## Stored data
---------------
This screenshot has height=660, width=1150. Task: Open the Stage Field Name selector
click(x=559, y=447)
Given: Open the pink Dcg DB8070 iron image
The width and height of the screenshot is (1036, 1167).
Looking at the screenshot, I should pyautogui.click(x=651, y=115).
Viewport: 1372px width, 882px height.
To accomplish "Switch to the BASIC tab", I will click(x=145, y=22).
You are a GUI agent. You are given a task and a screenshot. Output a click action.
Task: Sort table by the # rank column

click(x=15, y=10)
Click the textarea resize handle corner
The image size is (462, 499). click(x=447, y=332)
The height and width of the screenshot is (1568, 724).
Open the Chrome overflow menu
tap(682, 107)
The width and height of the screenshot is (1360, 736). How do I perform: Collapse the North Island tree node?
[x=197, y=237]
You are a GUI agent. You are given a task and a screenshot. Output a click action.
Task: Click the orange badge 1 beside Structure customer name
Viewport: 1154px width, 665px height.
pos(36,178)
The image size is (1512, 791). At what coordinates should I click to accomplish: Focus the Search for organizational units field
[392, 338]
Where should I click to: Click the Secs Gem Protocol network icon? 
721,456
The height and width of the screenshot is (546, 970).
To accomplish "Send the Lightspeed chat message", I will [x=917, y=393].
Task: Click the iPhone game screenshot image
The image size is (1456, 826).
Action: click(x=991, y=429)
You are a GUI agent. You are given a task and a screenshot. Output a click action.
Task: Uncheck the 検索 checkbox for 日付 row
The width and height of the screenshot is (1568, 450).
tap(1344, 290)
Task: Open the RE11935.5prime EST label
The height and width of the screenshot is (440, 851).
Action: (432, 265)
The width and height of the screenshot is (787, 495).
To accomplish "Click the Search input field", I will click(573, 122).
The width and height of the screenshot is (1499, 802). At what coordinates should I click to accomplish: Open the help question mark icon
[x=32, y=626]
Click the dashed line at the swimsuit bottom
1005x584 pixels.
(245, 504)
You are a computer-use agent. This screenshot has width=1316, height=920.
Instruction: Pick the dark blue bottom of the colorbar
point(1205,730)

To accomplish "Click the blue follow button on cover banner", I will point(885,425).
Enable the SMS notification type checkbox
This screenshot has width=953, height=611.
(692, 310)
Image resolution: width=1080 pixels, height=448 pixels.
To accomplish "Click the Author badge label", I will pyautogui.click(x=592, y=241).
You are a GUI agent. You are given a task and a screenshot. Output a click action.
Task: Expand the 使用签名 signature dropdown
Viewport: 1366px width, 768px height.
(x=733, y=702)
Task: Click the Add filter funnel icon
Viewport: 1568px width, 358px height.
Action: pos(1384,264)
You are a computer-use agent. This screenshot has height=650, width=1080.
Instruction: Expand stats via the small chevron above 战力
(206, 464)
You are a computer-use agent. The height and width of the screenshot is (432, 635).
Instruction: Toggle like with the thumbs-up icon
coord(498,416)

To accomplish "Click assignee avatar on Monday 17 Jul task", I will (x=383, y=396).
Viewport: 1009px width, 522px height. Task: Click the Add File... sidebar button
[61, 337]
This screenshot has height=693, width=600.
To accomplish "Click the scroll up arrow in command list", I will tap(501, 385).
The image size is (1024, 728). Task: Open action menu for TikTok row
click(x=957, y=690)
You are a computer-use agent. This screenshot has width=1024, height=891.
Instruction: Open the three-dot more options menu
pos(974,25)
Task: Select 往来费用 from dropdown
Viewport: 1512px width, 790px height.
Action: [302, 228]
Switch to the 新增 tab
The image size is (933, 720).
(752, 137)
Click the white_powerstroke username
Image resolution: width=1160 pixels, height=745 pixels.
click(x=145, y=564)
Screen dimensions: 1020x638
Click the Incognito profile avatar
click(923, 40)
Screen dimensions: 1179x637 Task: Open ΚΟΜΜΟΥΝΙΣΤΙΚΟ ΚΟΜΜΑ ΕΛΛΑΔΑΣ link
---------------
## Task objective
Find the word "will" in the entries, then copy out every line that has it.

## Reply
To accomplish "Switch to the BASIC tab", I will click(x=145, y=22).
To accomplish "Send the Lightspeed chat message", I will [x=917, y=393].
To accomplish "Click the Search input field", I will click(573, 122).
To accomplish "Click the blue follow button on cover banner", I will point(885,425).
To accomplish "Click the Author badge label", I will pyautogui.click(x=592, y=241).
To accomplish "Click assignee avatar on Monday 17 Jul task", I will (x=383, y=396).
To accomplish "Click the scroll up arrow in command list", I will tap(501, 385).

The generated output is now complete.